VORGEGEBENER TEXT ▸
******

Vorliegenden Hinweisen aus allen Bezirken, einschließlich der Hauptstadt der DDR, Berlin, zufolge, finden die vielfältigen Aktivitäten zur würdigen Begehung des 40. Jahrestages der Befreiung große Beachtung.1

Die Meinungsäußerungen von Bürgern aller Bevölkerungsschichten lassen erkennen, dass die zahlreichen Veranstaltungen und propagandistischen Aktivitäten sowie die Beiträge in den Massenmedien der DDR in Vorbereitung auf diesen gesellschaftlichen Höhepunkt eine optimistische sowie kämpferische Atmosphäre hervorgerufen haben, die sich in vielfältigsten Initiativen der Werktätigen widerspiegelt. Die Befreiungstat der Sowjetunion und ihrer Verbündeten wird grundsätzlich anerkannt und gewürdigt.

Die hohe Wertschätzung der Leistung der Sowjetarmee bei der Zerschlagung des Hitlerfaschismus wird häufig verbunden mit der Verpflichtung, an der Verwirklichung der Hauptlehre dieses Krieges, den Frieden dauerhaft zu sichern, mitwirken zu wollen.

Oftmals werden in den Diskussionen über den 40. Jahrestag der Befreiung auch Bezugspunkte zu den neuen Friedensinitiativen der UdSSR2 hergestellt, und es wird die Kontinuität der sowjetischen Außenpolitik hervorgehoben.

Im Zusammenhang mit den Feierlichkeiten werden auch die unterschiedlichsten Veranstaltungen in den ehemaligen Konzentrationslagern und Gedenkstätten des antifaschistischen Widerstandskampfes sowie die stattgefundenen Treffen sowjetischer und amerikanischer Kriegsveteranen in Torgau [Bezirk] Leipzig3 und Barth, [Bezirk] Rostock4 als emotional wirksam eingeschätzt und begrüßt.

******

(Auszug aus einem Datensatz)
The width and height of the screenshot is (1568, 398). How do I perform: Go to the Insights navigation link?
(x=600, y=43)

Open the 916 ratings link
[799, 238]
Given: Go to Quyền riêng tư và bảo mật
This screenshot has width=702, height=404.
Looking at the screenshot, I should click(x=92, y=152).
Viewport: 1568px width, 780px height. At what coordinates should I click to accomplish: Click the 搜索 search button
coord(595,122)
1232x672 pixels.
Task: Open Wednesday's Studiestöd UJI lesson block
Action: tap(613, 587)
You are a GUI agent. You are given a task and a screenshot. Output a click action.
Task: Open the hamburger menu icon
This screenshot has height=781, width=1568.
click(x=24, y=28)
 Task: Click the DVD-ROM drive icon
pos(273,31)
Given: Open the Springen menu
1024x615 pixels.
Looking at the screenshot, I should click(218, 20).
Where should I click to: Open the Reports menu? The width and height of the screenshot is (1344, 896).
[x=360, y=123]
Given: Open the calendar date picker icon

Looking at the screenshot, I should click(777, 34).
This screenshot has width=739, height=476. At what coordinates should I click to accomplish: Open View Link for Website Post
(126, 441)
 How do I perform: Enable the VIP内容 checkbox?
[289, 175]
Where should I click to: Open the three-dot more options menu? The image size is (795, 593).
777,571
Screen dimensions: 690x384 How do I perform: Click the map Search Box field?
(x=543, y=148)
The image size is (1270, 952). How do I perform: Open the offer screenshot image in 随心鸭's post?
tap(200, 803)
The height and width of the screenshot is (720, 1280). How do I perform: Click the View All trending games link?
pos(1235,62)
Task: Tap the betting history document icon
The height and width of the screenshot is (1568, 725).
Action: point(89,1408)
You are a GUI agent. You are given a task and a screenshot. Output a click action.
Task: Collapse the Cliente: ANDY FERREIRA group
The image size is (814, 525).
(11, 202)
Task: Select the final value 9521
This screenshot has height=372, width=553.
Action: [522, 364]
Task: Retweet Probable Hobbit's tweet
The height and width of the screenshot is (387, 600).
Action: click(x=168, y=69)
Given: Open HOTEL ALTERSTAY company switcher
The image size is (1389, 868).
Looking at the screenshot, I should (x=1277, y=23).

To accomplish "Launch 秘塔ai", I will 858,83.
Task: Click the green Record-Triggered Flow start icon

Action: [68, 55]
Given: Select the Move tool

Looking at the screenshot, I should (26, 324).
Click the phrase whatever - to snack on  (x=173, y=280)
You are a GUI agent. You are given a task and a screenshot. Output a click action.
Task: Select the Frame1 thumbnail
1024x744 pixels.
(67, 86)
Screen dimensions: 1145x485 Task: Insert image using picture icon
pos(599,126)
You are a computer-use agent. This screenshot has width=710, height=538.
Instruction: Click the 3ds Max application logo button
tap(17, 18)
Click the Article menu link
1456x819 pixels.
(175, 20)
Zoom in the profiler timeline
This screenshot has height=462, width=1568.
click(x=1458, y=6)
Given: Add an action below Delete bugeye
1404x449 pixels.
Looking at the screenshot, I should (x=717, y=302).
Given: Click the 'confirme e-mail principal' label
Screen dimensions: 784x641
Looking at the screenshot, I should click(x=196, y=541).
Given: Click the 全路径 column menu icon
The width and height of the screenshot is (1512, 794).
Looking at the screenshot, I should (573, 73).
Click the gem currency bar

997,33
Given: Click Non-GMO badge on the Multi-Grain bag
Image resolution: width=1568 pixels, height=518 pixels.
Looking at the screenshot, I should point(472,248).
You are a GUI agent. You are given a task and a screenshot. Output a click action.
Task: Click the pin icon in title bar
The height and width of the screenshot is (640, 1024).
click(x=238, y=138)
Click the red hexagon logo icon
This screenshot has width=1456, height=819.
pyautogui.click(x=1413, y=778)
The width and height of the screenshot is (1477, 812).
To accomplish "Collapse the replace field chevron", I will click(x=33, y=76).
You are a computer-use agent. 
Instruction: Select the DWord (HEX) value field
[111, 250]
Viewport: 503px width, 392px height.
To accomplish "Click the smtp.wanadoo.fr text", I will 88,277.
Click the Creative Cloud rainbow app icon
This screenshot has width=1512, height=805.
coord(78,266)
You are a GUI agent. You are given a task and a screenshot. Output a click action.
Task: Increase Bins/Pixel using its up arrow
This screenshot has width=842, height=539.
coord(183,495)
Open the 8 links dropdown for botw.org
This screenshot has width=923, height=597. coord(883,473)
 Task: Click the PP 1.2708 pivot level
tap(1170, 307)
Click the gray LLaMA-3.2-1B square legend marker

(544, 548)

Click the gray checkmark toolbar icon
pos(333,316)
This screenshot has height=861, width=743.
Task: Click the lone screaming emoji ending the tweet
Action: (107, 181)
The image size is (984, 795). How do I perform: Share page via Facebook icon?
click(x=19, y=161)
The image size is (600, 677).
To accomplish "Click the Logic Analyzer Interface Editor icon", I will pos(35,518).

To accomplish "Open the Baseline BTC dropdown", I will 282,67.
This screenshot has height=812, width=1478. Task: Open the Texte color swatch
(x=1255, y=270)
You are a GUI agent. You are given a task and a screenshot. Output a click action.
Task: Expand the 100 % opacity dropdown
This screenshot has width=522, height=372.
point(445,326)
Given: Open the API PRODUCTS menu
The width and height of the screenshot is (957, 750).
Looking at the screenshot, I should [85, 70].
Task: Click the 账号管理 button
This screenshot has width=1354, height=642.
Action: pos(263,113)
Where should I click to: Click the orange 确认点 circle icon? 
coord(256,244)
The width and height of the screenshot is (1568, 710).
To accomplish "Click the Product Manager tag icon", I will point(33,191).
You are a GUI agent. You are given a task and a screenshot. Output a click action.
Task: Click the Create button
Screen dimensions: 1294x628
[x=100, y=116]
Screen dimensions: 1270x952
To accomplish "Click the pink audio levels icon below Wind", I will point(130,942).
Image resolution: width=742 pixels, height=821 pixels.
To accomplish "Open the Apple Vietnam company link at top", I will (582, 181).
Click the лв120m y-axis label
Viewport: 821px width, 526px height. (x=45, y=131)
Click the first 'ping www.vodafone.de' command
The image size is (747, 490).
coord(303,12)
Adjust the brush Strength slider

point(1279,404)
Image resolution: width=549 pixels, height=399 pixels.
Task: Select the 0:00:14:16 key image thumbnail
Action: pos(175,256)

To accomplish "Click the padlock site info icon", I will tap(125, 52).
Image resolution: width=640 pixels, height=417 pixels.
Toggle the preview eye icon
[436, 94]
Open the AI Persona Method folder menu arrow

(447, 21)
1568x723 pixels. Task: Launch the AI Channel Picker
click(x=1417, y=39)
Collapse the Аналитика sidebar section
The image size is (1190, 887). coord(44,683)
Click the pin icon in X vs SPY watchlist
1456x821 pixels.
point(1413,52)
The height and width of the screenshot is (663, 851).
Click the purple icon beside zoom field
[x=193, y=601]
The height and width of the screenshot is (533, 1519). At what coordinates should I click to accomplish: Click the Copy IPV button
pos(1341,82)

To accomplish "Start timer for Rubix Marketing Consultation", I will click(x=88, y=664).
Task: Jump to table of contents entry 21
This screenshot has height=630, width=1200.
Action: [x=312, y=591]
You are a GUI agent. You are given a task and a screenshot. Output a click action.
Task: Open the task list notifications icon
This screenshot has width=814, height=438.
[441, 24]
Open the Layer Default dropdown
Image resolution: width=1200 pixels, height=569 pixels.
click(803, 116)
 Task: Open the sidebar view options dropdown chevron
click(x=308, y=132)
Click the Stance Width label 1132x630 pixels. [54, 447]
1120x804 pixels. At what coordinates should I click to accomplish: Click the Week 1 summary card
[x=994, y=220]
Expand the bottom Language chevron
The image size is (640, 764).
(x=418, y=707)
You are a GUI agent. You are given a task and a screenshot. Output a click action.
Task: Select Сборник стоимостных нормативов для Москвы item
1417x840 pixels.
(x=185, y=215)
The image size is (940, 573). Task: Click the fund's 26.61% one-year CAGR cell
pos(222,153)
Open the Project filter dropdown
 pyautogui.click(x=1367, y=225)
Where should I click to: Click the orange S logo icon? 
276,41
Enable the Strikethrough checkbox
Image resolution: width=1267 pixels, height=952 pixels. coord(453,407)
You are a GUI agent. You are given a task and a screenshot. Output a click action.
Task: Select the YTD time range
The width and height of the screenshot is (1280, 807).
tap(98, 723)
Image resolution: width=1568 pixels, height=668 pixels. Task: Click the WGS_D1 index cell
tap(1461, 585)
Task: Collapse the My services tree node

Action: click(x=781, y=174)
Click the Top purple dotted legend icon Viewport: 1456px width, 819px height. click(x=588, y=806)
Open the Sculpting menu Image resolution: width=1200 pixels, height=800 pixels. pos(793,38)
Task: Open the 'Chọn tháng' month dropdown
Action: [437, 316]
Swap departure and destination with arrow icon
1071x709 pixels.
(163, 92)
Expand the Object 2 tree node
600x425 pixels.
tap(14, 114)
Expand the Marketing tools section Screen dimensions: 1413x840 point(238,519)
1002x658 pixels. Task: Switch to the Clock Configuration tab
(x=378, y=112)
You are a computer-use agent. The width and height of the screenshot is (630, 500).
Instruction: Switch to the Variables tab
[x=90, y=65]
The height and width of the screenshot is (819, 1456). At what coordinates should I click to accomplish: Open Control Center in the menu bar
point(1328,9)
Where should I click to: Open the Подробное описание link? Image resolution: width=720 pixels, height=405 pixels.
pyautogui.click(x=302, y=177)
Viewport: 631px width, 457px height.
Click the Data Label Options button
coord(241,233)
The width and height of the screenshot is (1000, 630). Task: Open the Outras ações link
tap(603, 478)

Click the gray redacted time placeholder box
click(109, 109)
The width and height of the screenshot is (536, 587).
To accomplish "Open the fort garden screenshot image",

******

KURZE AUFGABE 1 ▸ Nenne alle Städte und Bezirke, die im Text über den 40. Jahrestag der Befreiung namentlich vorkommen.
KURZE AUFGABE 2 ▸ Führe den Text über den 40. Jahrestag der Befreiung nach seinem letzten Satz weiter.
Die Daten spielen dabei keine Rolle.

LÖSUNG 1 ▸ Berlin, Torgau, Leipzig, Barth, Rostock

LÖSUNG 2 ▸
(Beachtenswert sind jedoch auch vorliegende Hinweise über Auffassungen besonders älterer Einwohner der Stadt Barth, [Bezirk] Rostock, in denen Unverständnis über die Errichtung eines Ehrenhains für USA-Flieger im ehemaligen Kriegsgefangenenlager in Barth geäußert wird, da sie an den anglo-amerikanischen Terrorangriffen vor allem auf solche Städte wie Chemnitz/Karl-Marx-Stadt und Dresden beteiligt gewesen seien.5)

Insbesondere DDR-Bürger der älteren Generation argumentieren, man wisse, was Krieg bedeute, mit welchem unbeschreiblichen Schrecken und Leid er verbunden ist.

Darum müsse ihrer Auffassung nach alles getan werden, um

  • die Greueltaten des Faschismus nicht in Vergessenheit geraten zu lassen,

  • gerade der Jugend immer wieder vor Augen zu führen, welche reale Gefahr vom Imperialismus ausgehe,

  • die Bürger unseres Landes zur Wachsamkeit und klassenmäßigen Beurteilung aller Vorgänge im internationalen Geschehen zu erziehen.

In vielen Meinungsäußerungen anlässlich des 40. Jahrestages des Sieges und der Befreiung wird die friedensbedrohende Politik der USA-Administration und der BRD-Regierung scharf kritisiert.

Arbeiter, Angestellte, Genossenschaftsbauern sowie Angehörige der Intelligenz lehnen vielfach die Haltung führender Politiker der BRD ab, den 8. Mai 1945 als Tag der Schande, der Kapitulation und Trauer begehen zu wollen.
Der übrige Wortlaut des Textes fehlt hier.